(Entries shown):
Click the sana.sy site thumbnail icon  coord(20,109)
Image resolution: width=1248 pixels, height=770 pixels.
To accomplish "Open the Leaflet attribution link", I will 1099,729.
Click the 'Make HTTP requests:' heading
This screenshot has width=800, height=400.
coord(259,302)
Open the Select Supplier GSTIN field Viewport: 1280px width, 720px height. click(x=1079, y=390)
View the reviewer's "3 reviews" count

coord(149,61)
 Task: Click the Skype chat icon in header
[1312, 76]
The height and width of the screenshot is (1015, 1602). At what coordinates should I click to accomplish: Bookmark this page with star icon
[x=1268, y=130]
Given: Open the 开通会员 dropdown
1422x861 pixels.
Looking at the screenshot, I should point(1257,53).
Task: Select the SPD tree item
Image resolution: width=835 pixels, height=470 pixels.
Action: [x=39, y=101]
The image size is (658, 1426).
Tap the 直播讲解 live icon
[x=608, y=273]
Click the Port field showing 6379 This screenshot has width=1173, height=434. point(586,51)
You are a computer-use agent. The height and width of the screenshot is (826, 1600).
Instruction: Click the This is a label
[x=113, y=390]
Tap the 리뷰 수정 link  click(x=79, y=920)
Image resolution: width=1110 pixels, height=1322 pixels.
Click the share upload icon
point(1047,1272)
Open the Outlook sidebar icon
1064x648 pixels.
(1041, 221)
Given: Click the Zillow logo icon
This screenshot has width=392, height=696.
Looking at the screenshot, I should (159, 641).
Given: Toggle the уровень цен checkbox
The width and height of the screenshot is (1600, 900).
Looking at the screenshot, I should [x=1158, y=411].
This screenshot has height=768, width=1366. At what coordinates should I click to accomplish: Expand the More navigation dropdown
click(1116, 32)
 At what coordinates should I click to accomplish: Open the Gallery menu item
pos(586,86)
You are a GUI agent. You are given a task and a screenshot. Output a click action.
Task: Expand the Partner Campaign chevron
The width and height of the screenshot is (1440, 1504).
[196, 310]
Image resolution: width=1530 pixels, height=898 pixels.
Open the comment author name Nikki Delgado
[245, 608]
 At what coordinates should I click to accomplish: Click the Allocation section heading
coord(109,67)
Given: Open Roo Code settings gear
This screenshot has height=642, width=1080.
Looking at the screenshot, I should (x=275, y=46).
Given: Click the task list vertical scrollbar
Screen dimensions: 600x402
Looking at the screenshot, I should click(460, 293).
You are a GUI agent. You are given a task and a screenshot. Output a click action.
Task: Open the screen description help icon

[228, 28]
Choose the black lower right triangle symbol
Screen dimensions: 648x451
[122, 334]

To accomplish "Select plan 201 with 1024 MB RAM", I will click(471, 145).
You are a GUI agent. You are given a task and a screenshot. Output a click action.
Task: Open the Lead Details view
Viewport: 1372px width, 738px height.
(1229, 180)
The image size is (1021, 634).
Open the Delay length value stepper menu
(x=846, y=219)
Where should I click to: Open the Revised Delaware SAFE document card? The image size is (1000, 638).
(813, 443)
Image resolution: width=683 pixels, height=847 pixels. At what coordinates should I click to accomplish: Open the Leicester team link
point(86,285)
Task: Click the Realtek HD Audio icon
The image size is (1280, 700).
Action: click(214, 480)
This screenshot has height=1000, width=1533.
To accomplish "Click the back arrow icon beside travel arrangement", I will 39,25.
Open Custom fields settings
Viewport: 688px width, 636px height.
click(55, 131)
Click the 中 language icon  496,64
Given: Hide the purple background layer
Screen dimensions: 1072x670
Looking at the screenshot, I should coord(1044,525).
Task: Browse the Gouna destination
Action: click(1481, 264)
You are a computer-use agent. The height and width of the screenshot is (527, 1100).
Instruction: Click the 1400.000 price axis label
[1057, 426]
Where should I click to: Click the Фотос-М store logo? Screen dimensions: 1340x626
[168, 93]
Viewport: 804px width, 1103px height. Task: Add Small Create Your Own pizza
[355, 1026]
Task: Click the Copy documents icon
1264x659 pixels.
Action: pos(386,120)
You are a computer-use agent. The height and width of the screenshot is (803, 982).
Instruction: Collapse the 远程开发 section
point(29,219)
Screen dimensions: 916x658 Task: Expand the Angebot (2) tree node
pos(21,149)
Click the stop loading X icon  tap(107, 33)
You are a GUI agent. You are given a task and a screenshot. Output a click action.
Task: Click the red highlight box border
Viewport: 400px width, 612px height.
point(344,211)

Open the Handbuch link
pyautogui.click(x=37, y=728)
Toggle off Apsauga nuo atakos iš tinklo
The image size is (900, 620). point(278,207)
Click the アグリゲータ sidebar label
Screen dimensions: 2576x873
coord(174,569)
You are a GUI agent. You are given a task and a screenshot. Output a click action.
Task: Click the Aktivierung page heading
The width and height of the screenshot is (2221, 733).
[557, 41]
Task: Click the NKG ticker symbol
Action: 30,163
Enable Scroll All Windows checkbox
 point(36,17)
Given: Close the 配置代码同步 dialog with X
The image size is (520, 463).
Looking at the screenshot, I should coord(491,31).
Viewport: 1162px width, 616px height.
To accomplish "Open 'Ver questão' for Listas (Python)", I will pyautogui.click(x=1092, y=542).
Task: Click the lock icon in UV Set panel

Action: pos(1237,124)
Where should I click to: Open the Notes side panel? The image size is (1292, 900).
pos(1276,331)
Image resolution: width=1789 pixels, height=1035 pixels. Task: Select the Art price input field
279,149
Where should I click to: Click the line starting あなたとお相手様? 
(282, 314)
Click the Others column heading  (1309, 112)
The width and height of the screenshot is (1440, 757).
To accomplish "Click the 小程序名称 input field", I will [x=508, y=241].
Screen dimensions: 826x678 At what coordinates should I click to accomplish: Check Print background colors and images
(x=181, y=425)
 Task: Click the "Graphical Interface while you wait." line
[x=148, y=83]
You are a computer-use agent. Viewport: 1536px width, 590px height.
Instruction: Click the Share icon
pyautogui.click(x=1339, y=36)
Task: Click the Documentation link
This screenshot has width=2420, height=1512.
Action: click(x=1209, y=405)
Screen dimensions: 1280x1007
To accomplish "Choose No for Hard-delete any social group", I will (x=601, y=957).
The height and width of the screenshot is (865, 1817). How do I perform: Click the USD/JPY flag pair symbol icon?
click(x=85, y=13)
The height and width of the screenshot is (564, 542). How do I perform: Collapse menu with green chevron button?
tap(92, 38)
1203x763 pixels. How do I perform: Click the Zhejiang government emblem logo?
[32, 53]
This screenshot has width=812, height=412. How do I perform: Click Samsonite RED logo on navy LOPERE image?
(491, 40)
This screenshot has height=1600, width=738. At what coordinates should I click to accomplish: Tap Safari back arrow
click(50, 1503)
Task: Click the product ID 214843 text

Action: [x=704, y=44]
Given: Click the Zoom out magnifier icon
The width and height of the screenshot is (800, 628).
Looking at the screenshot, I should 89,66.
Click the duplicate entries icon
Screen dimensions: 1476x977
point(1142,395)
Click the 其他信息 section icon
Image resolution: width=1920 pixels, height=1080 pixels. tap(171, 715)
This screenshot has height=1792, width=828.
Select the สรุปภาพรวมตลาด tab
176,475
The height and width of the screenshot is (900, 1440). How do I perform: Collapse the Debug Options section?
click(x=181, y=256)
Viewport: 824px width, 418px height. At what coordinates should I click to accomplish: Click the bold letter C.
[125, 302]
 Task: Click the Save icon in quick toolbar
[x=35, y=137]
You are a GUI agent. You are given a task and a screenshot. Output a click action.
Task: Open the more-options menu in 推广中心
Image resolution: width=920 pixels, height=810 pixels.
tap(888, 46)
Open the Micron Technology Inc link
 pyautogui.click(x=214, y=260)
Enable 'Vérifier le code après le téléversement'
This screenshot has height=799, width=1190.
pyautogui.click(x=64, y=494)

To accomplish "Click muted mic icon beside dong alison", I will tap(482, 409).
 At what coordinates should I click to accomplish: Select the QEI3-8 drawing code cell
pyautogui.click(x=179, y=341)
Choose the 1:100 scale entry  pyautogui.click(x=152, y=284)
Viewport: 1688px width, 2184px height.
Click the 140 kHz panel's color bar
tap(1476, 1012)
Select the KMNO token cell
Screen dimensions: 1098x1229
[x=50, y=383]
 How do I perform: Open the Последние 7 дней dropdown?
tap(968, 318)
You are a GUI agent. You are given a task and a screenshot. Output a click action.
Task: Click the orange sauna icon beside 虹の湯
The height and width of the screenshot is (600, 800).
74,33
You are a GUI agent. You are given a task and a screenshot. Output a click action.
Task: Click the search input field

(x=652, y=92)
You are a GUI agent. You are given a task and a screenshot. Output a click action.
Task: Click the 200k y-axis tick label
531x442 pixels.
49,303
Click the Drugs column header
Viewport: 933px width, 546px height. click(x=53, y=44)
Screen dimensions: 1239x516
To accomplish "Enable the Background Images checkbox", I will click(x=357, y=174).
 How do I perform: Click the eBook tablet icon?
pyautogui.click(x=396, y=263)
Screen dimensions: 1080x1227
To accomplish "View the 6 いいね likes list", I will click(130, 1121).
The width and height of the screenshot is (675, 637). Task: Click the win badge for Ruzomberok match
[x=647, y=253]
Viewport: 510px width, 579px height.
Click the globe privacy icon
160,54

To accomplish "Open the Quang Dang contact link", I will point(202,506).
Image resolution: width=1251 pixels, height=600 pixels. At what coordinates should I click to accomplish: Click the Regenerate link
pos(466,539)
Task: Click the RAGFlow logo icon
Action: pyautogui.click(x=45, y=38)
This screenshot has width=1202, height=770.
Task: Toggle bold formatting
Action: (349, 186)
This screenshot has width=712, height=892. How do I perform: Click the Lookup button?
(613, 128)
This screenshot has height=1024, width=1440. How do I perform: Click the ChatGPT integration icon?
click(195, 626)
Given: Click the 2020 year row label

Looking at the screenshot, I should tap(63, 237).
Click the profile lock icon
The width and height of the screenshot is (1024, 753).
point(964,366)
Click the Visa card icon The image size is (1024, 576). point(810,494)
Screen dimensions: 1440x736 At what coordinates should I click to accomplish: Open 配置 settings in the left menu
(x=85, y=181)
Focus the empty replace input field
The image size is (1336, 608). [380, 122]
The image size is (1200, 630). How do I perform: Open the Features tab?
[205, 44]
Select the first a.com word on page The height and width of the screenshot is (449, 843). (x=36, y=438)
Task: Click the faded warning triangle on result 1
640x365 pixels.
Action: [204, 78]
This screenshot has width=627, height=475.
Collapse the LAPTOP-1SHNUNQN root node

(Exercise aim):
Write out exactly the lines from the beginning of the material above through the line with "Click the Port", including both and omitting all others.

(Task solution):
Click the sana.sy site thumbnail icon  coord(20,109)
Image resolution: width=1248 pixels, height=770 pixels.
To accomplish "Open the Leaflet attribution link", I will 1099,729.
Click the 'Make HTTP requests:' heading
This screenshot has width=800, height=400.
coord(259,302)
Open the Select Supplier GSTIN field Viewport: 1280px width, 720px height. click(x=1079, y=390)
View the reviewer's "3 reviews" count

coord(149,61)
 Task: Click the Skype chat icon in header
[1312, 76]
The height and width of the screenshot is (1015, 1602). At what coordinates should I click to accomplish: Bookmark this page with star icon
[x=1268, y=130]
Given: Open the 开通会员 dropdown
1422x861 pixels.
Looking at the screenshot, I should point(1257,53).
Task: Select the SPD tree item
Image resolution: width=835 pixels, height=470 pixels.
Action: [x=39, y=101]
The image size is (658, 1426).
Tap the 直播讲解 live icon
[x=608, y=273]
Click the Port field showing 6379 This screenshot has width=1173, height=434. point(586,51)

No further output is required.